** Start of Excerpt **

Of American Eagle's 14 cabins, six can be arranged for double beds; the others have bunk beds. The average size is 50 square feet. While all cabins accommodate two people, single occupancy is available for an additional charge. Cabins have sinks with hot and cold running water, reading lights, 120-volt outlets and comfortable bunks with linens and blankets. The vessel is heated below for comfort early and late in the season. There are two bathrooms, or heads, below deck as well as a separate hot water shower. Passengers must be a minimum of 12 years old unless a cruise is chartered by a family or group.
American Eagle's sailing season begins in late May and ends in mid-October. The schooner offers three-, four-, six- and 10- night cruises, leaving from Rockland, Maine. Every year, American Eagle makes an annual Down East trip in July, a 10-night cruise along the Bold Coast to the Canadian border and back. Theme cruises include a four-night folk music celebration in August and a six-night photography workshop with adventure photographer Greg Gettens aboard to share tips on capturing the beauty of the Maine coast. One of the most popular itineraries is the six-night over Labor Day weekend to Massachusetts for the Gloucester Schooner Festival and the Race for the Esperanto Cup, which American Eagle has won 11 times. This one usually includes an overnight sail. (Usually sailing ships stay moored at night.)

** End of Excerpt **
** Start of Data section **

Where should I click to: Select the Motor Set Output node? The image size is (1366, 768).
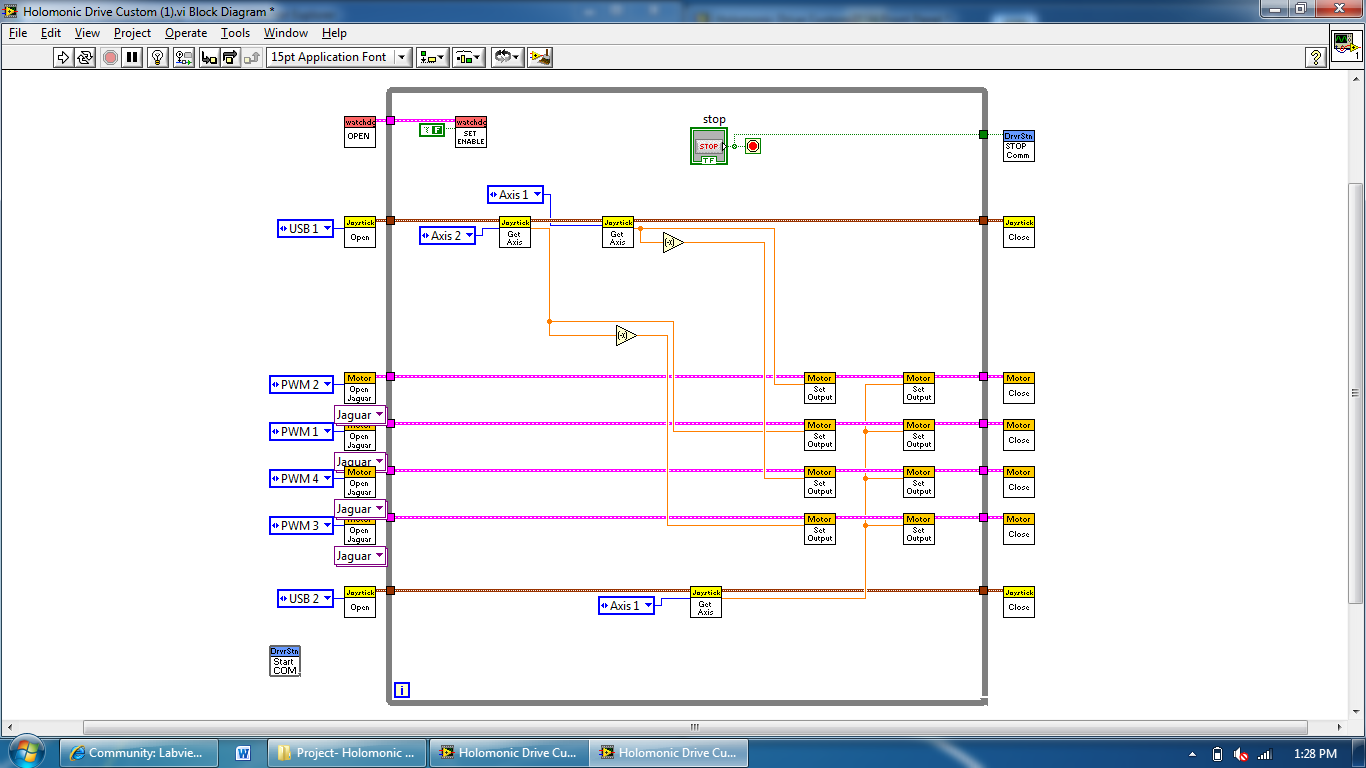[x=819, y=387]
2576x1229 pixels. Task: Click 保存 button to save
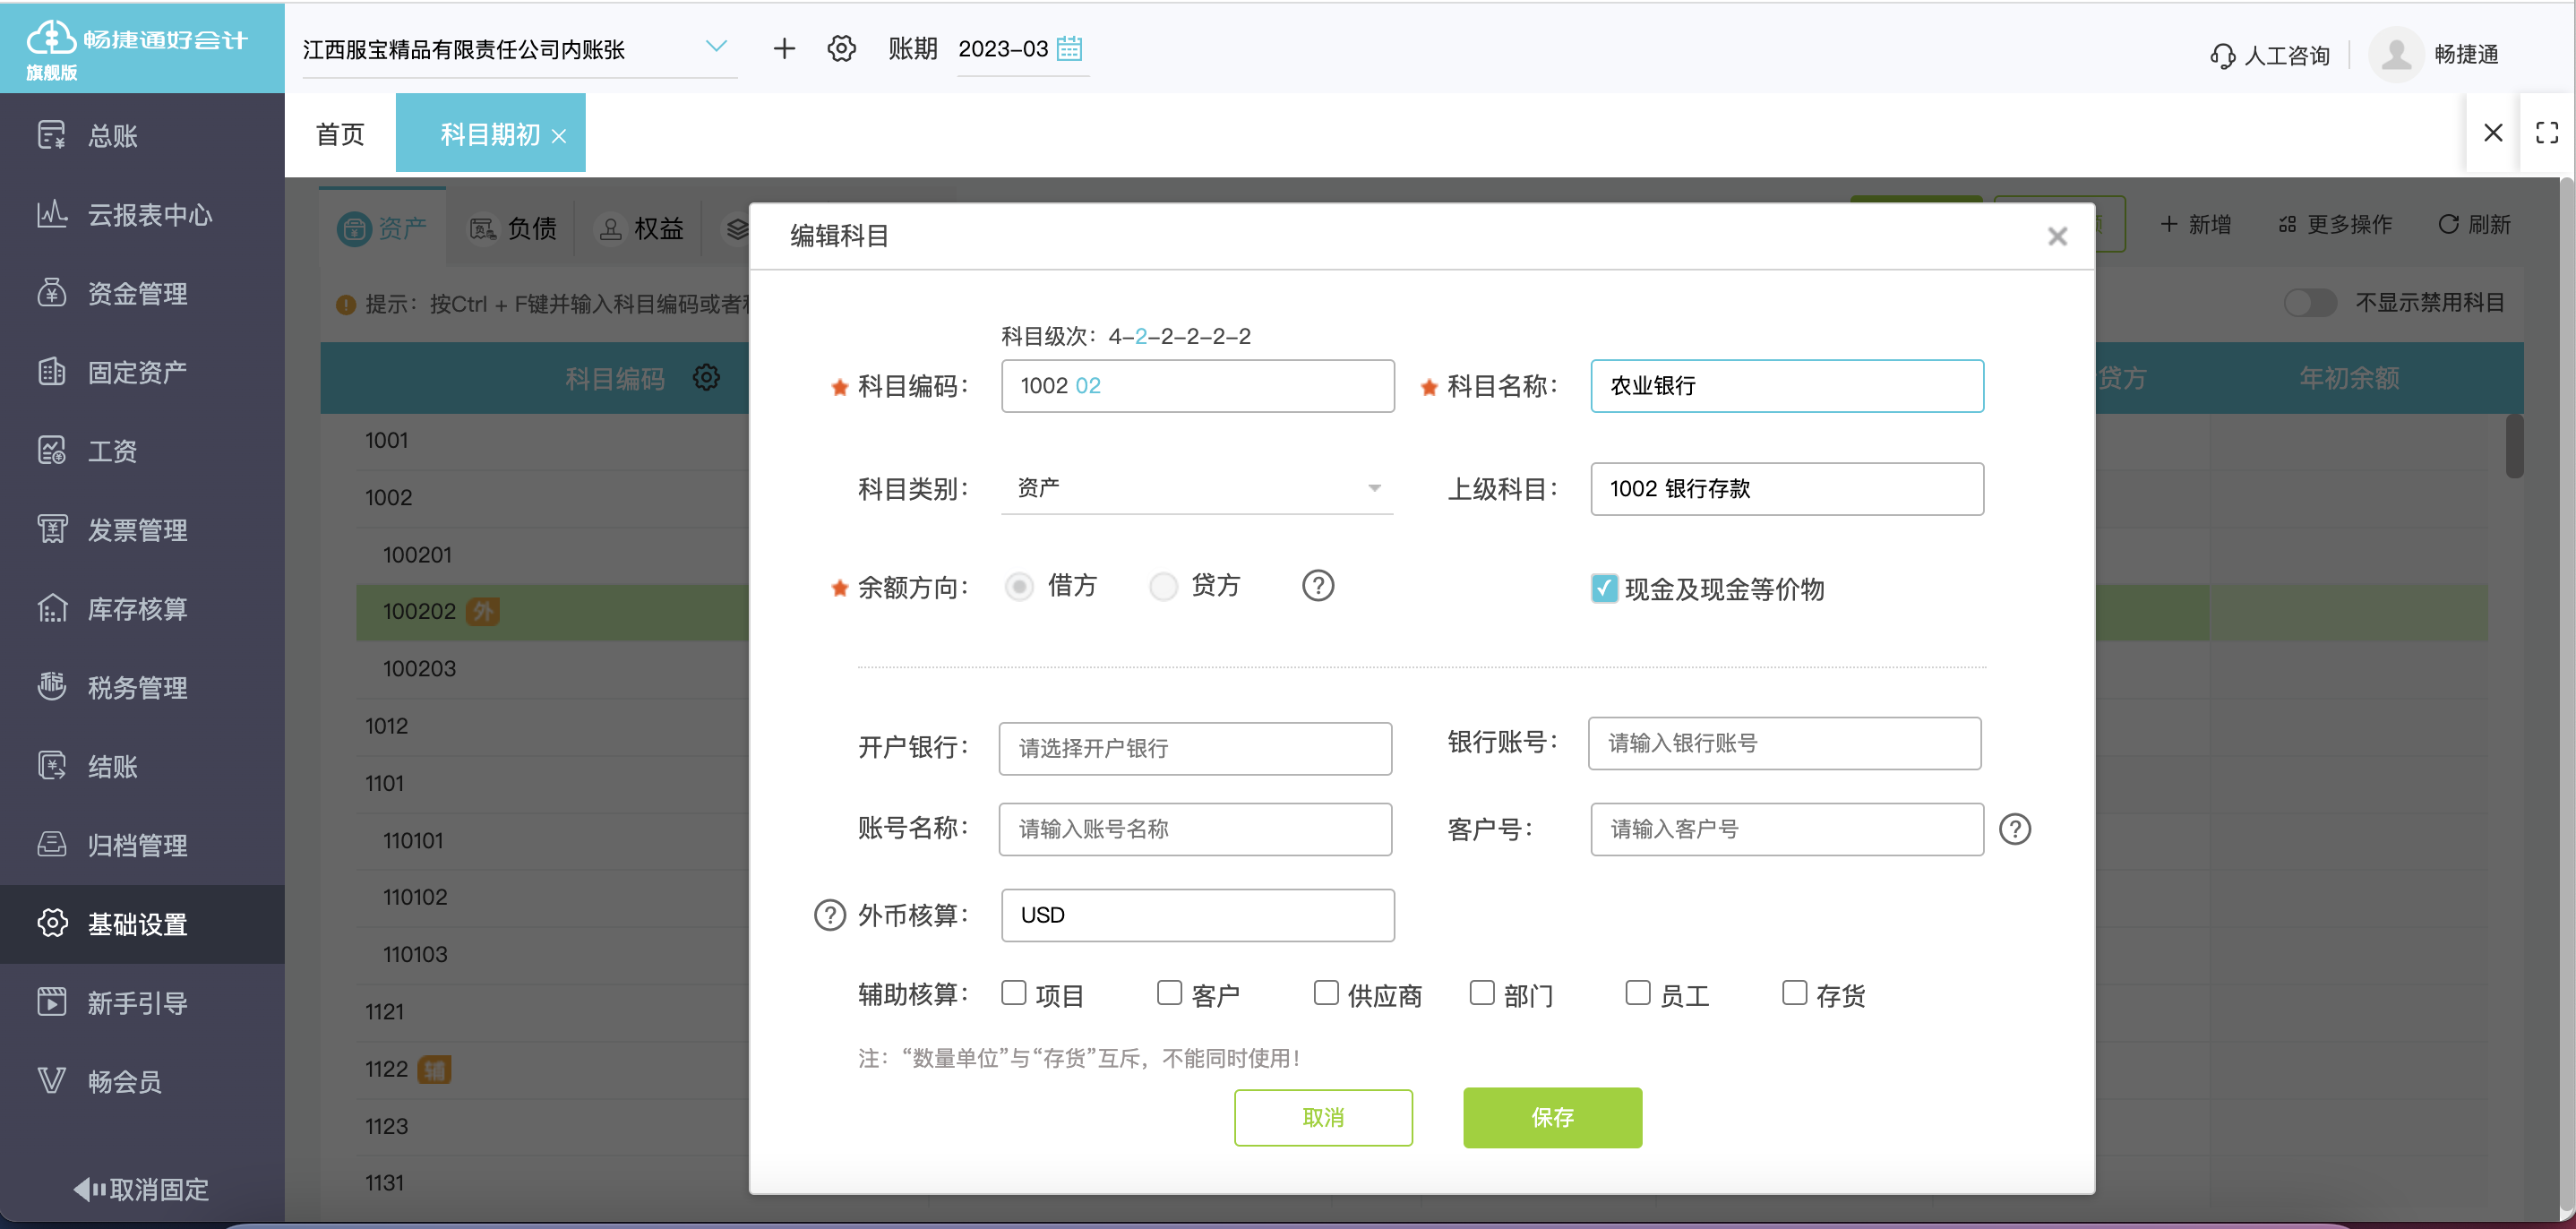(1550, 1117)
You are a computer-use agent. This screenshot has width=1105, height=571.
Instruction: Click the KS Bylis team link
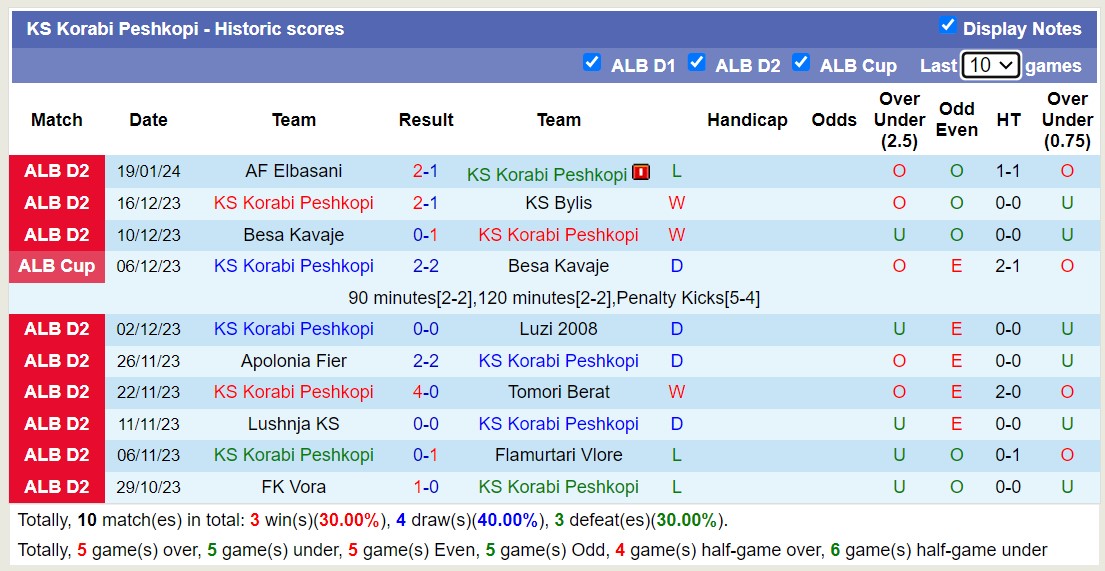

** End of Data section **

• Tasks to complete
**1.** In the text about the American Eagle schooner, how many times has the ship won the Race for the Esperanto Cup?
**2.** Copy the text about the American Eagle schooner word for word, from "Of American Eagle's" up to and including "family or group.".
**3.** Carry on the text about the American Eagle schooner, starting right after its last sentence.

• Responses by task
**1.** 11 times.

**2.**
Of American Eagle's 14 cabins, six can be arranged for double beds; the others have bunk beds. The average size is 50 square feet. While all cabins accommodate two people, single occupancy is available for an additional charge. Cabins have sinks with hot and cold running water, reading lights, 120-volt outlets and comfortable bunks with linens and blankets. The vessel is heated below for comfort early and late in the season. There are two bathrooms, or heads, below deck as well as a separate hot water shower. Passengers must be a minimum of 12 years old unless a cruise is chartered by a family or group.

**3.**
There is no set itinerary. Passengers may choose to join in with the friendly crew or relax, taking in the scenery or borrowing a book from the ship's library. The captain is "notorious" -- his words -- for sea story and poetry readings in the evenings. While at anchor, American Eagle has several hand-built wooden small boats for exploring harbors under sail or via oars.
American Eagle serves three meals a day, all prepared on a wood-burning stove. The cuisine is "Down East" cooking, meaning fresh fish, local produce, Maine blueberries and homemade soups and chowders. Passengers are welcome to join in on deck as well as in the galley, perhaps hand cranking ice cream for the evening's dessert. There is a big ice chest on deck for beverages that passengers might want to bring. Every trip includes an island lobster bake with time to explore or take a dip in the cool Maine waters while the picnic is readied on a deserted pristine beach.
Ecological stewardship is part of every cruise. Captain Foss shares what he's learned from the Leave No Trace Familiarization program and has supported coastal conservation groups for many years. The wharf has free parking and there is convenient bus and air service to Rockland.